See Table 71-2.

1. Familial polyposis coli (FPC): Diffuse pancolonic adenomatous polyposis (up to several thousand polyps); autosomal dominant inheritance associated with deletion in adenomatous polyposis coli (APC) gene on chromosome 5; colon carcinoma from malignant degeneration of polyp in 100% by age 40. Treatment: Prophylactic total colectomy or subtotal colectomy with ileoproctostomy before age 30; subtotal resection avoids ileostomy but necessitates frequent proctoscopic surveillance; periodic colonoscopic or annual radiologic screening of siblings and offspring of pts with FPC until age 35; sulindac and other nonsteroidal anti-inflammatory drugs (NSAIDs) cause regression of polyps and inhibit their development.
2. Gardner's syndrome: Variant of FPC with associated soft tissue tumors (epidermoid cysts, osteomas, lipomas, fibromas, desmoids); higher incidence of gastroduodenal polyps, ampullary adenocarcinoma. Treatment: As for FPC; surveillance for small-bowel disease with fecal occult blood testing after colectomy.
3. Turcot's syndrome: Rare variant of FPC with associated malignant brain tumors. Treatment: As for FPC.
4. Nonpolyposis syndrome: Familial syndrome with up to 50% risk of colon carcinoma; peak incidence in fifth decade; associated with multiple primary cancers (esp. endometrial); autosomal dominant; due to defective DNA mismatch repair.

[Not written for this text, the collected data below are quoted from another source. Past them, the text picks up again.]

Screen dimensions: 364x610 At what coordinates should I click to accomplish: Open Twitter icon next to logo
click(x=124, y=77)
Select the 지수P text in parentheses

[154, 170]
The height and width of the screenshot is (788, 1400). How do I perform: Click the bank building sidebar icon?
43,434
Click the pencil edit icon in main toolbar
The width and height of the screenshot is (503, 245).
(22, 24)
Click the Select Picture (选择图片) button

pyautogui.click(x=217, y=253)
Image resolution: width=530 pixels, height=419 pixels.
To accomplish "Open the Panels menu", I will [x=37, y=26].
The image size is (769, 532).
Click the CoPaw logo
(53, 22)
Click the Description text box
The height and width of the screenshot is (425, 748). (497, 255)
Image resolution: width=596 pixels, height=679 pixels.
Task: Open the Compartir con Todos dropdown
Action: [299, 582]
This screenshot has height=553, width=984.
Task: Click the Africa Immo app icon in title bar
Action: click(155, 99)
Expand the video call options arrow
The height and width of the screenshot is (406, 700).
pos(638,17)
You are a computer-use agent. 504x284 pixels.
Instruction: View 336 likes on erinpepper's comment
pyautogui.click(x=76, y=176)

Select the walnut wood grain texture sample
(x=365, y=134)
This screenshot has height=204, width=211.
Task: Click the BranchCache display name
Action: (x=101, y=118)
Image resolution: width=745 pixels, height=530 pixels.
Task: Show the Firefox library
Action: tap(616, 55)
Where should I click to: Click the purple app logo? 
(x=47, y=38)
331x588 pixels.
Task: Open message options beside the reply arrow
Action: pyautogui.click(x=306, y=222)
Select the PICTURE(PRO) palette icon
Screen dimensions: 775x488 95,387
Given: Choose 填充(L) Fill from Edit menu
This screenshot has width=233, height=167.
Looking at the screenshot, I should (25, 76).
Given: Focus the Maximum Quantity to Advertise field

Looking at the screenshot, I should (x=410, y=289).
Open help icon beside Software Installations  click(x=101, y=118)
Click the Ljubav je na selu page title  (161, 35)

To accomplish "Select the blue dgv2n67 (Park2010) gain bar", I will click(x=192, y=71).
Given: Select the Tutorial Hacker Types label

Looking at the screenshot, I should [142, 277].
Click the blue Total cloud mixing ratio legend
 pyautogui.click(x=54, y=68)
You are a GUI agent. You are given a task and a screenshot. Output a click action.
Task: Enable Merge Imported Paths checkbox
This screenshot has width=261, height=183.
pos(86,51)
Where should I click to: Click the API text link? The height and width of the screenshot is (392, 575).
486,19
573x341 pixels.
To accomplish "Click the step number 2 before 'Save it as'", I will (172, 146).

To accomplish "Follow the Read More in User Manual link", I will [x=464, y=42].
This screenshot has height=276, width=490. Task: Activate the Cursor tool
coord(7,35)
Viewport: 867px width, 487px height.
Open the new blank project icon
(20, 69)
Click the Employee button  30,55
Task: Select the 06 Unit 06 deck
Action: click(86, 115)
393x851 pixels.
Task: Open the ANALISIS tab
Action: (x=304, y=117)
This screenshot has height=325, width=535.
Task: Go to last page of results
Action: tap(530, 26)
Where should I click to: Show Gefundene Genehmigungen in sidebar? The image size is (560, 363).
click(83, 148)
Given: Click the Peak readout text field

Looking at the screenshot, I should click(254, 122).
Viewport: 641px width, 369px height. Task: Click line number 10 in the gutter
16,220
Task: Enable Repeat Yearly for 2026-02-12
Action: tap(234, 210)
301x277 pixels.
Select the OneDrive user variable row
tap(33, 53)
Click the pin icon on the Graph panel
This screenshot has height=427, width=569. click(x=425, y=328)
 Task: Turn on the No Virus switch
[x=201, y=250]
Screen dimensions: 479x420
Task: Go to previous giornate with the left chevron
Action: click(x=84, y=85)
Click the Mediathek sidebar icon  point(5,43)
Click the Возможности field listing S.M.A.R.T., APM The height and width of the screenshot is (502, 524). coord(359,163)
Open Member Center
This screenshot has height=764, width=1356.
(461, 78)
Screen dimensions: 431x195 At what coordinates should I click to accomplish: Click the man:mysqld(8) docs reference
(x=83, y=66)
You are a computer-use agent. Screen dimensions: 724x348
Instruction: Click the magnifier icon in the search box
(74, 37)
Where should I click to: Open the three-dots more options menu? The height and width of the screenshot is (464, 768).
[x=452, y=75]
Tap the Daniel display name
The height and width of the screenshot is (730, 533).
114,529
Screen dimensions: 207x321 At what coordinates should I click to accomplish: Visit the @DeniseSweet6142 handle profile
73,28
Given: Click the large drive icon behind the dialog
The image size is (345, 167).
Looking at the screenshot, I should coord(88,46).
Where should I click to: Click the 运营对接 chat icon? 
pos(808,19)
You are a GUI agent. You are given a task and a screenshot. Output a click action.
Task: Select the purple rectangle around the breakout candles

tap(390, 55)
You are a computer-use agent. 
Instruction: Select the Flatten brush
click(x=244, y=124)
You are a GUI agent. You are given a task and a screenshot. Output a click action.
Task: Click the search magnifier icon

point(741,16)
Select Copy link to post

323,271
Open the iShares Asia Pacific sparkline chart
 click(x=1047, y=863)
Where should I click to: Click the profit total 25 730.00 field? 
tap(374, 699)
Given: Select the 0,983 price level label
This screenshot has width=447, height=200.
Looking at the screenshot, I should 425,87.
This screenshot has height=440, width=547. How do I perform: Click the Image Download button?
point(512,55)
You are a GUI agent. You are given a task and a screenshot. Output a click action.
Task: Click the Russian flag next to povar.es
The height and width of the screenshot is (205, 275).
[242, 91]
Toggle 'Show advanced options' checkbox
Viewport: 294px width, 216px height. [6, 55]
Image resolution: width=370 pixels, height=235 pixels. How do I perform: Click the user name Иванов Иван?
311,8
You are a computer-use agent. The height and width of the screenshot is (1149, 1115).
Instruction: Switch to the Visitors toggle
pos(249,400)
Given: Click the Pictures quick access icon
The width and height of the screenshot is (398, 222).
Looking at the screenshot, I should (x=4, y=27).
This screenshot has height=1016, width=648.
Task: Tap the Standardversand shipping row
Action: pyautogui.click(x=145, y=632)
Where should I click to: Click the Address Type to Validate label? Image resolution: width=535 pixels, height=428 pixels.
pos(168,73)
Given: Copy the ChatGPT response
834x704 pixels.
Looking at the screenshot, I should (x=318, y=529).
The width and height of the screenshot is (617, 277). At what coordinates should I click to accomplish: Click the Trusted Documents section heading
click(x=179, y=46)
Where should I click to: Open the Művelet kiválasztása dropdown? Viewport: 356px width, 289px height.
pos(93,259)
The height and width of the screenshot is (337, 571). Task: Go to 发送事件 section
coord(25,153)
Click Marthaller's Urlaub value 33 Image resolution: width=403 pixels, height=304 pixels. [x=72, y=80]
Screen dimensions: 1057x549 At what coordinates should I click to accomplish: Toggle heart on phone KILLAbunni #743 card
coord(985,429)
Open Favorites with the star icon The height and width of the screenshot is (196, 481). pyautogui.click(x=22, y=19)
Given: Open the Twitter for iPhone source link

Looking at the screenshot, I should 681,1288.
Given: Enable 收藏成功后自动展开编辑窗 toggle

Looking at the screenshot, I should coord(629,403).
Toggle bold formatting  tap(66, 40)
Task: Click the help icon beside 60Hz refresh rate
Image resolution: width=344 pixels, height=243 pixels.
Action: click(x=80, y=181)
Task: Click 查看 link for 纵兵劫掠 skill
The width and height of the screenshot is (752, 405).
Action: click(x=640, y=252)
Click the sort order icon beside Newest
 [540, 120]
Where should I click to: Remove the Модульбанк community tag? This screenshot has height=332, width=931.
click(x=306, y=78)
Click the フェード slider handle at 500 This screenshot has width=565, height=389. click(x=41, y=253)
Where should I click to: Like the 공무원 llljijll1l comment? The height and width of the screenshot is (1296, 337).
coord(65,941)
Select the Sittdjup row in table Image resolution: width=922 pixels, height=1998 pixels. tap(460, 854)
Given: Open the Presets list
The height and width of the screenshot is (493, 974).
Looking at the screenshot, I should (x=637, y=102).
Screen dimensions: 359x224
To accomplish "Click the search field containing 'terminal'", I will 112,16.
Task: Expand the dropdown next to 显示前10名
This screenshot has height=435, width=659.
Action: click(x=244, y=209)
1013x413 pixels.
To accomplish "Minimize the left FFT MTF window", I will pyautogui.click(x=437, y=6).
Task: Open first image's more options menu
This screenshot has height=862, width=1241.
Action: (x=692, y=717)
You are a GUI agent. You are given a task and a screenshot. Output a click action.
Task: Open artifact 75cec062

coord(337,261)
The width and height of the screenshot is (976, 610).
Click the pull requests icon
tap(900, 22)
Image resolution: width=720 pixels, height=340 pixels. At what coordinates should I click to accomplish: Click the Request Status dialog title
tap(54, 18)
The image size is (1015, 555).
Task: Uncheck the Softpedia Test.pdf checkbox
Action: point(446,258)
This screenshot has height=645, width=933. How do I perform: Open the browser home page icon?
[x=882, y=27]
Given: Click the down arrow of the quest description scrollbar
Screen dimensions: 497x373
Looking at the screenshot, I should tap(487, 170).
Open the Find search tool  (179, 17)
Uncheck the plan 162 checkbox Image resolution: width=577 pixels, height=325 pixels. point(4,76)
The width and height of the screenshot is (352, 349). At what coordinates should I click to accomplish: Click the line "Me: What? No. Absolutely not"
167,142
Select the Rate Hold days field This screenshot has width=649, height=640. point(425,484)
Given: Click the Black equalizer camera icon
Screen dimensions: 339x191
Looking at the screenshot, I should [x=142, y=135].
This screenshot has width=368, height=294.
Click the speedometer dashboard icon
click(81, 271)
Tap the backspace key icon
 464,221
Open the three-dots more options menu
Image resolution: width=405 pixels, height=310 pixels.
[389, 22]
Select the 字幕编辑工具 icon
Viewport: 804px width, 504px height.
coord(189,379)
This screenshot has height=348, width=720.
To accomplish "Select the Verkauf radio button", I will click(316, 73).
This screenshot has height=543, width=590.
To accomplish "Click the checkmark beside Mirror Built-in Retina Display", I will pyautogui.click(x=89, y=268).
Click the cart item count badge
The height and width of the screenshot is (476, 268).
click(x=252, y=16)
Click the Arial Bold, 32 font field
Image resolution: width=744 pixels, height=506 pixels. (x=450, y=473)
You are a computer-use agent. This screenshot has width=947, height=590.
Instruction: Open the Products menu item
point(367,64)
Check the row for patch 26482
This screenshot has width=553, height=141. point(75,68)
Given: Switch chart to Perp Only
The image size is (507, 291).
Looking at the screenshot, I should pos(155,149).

5. Juvenile polyposis: Multiple benign colonic and small-bowel hamartomas; intestinal bleeding common. Other symptoms: abdominal pain, diarrhea; occasional intussusception. Rarely recur after excision; low risk of colon cancer from malignant degeneration of interspersed adenomatous polyps. Prophylactic colectomy controversial.
6. Peutz-Jeghers syndrome: Numerous hamartomatous polyps of entire GI tract, though denser in small bowel than colon; GI bleeding common; somewhat increased risk for the development of cancer at GI and non-GI sites. Prophylactic surgery not recommended.